I am doing a chapter on bivariate calculus and so far have done about 30 problems without any mistakes. Yet I've come across one where I can't match the author's answer. Given that I've found a few typos before, I'd like to know if I'm right or wrong, and if wrong, why.

The relevant part of the problem asks:

If z = f(x,y) = x^3 + y^2 - 8xy + (2x^3)(y^2) + 11, find

a) the partial derivative of f with respect to y, and

b) the partial of f [subscript] y (i.e. the 2nd derivative) with respect to y.

The method I am using is to treat all "x"s as constants and to take the derivative of all "y"s.
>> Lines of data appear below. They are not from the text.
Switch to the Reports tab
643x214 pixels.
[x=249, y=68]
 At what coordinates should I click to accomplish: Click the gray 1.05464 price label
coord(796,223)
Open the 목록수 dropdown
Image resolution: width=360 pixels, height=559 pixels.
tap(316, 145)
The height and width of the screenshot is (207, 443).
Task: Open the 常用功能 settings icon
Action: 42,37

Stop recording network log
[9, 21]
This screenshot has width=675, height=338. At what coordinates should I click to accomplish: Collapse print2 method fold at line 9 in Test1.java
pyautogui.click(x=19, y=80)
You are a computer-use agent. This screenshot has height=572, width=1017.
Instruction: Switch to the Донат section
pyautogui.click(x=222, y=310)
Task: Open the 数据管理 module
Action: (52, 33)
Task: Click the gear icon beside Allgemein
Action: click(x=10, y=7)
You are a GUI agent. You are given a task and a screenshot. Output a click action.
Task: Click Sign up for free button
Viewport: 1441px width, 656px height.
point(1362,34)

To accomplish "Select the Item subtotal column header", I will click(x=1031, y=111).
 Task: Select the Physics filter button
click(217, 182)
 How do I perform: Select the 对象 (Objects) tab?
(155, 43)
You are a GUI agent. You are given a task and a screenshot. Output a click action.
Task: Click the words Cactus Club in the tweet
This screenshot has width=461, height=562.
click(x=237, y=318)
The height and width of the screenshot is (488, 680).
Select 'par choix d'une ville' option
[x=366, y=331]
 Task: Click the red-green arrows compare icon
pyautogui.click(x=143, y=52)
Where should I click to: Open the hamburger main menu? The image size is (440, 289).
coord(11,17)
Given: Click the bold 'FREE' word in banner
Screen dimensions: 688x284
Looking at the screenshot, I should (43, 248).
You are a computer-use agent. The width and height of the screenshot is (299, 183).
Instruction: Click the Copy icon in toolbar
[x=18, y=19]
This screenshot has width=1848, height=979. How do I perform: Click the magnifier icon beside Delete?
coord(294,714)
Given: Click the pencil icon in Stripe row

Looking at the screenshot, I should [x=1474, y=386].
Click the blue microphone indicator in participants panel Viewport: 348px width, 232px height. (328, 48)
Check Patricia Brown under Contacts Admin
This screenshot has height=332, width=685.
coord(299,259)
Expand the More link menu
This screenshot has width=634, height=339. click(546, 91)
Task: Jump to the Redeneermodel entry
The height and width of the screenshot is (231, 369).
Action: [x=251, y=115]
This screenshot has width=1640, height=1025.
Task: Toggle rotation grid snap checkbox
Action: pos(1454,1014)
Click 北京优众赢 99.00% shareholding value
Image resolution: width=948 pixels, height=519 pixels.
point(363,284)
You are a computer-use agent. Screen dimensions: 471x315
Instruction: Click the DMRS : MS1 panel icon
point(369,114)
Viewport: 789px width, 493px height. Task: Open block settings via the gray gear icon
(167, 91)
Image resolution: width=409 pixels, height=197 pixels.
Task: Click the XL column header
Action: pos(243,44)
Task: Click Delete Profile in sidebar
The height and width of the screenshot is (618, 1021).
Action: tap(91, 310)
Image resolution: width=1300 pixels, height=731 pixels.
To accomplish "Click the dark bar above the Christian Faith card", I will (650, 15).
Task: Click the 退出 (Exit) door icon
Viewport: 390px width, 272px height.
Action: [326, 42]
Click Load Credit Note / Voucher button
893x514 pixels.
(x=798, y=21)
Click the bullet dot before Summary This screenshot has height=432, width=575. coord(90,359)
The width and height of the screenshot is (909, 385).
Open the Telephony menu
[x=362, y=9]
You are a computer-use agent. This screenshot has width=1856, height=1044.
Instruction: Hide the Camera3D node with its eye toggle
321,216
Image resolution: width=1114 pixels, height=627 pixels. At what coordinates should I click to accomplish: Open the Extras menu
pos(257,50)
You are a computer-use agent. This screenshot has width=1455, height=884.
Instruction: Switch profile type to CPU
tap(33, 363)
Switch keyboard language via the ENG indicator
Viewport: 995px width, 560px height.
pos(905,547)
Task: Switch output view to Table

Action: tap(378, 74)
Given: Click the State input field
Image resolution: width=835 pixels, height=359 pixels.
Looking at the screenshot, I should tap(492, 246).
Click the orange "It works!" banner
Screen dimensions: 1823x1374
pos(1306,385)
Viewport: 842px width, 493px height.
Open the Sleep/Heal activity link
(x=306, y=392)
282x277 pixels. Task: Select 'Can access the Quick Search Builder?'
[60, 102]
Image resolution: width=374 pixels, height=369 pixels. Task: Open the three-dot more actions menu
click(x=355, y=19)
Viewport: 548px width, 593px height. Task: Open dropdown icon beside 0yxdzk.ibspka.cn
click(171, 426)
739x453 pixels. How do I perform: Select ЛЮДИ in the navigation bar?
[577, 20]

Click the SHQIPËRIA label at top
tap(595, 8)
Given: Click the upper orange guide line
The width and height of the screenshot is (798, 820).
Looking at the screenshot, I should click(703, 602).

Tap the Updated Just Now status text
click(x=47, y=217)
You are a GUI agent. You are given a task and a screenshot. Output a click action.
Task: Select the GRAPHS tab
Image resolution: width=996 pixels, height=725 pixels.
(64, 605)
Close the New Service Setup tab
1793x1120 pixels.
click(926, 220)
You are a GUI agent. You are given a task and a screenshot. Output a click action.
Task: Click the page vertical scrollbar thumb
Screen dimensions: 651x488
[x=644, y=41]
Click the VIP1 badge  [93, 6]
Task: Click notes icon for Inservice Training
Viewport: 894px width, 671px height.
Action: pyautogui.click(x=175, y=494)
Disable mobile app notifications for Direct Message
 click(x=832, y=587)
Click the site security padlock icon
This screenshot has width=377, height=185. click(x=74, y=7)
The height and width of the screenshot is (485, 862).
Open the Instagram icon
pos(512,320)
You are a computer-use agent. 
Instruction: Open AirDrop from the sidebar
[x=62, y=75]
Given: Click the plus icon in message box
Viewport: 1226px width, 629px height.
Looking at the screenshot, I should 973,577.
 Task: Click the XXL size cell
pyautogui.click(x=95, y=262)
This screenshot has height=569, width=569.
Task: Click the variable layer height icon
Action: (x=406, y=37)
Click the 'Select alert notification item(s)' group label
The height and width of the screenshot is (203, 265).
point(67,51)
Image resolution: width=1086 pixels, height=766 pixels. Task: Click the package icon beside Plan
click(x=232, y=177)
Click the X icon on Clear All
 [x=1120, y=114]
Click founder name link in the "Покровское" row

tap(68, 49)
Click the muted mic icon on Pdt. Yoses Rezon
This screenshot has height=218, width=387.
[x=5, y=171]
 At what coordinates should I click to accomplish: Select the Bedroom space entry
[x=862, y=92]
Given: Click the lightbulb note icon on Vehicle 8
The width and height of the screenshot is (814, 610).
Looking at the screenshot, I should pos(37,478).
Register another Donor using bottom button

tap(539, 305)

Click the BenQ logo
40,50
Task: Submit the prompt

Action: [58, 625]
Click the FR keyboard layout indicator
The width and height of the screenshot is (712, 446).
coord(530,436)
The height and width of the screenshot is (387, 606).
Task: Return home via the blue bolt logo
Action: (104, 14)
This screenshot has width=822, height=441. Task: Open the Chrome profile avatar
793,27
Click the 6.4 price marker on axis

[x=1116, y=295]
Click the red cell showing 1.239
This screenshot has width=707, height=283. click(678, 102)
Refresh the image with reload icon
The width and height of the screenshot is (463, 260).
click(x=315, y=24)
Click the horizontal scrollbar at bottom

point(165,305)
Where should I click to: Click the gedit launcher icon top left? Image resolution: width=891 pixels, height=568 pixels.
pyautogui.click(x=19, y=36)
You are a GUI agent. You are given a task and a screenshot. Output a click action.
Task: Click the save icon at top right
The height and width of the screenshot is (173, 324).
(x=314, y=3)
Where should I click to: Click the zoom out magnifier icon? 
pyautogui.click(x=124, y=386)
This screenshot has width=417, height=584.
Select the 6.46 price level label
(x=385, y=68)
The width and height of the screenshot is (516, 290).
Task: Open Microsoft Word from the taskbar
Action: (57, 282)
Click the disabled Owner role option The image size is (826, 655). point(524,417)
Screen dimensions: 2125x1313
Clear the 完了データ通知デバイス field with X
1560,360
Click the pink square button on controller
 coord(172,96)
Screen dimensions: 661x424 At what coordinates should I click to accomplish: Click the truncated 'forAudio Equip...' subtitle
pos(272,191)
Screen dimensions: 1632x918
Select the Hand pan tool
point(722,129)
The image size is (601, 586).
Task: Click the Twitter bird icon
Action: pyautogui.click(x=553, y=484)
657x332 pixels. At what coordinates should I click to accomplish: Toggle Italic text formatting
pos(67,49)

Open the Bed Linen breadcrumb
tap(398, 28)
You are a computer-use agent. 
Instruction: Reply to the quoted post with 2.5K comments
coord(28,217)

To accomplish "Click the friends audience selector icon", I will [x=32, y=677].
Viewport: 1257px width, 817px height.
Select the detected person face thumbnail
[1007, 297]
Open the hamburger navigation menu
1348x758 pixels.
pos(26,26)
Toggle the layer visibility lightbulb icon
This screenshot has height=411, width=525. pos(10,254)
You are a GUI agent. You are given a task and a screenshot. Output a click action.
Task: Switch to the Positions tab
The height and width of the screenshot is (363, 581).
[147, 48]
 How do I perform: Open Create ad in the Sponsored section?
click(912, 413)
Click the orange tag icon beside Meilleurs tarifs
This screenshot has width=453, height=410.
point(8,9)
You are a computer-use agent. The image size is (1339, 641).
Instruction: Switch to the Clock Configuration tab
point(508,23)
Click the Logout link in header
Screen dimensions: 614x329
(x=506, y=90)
Thus, when y' means "derivative of y", and when

f(x,y) = x^3 + y^2 - 8xy + (2x^3)(y^2) + 11,

For a) I get

(0) + (y^2)' - (8x)(y)' + (2x^3)(y^2)' + (0)

= 2y - 8x(1) + (2x^3)(2y)

= 2y - 8x + (4x^3)(y),

which matches the book's answer.

For b) I use the same approach.

If the partial derivative of f with respect to y

= 2y - 8x + (4x^3)(y),

then

the partial of f [subscript] y with respect to y should be

= 2(y)' - (0) + (4x^3)(y)'

= 2 (1) + (4x^3)(1)

= 2 + 4x^3.

The book, however, gives the answer as 2 + (12x^2)(y), without showing any work.

Am I missing something?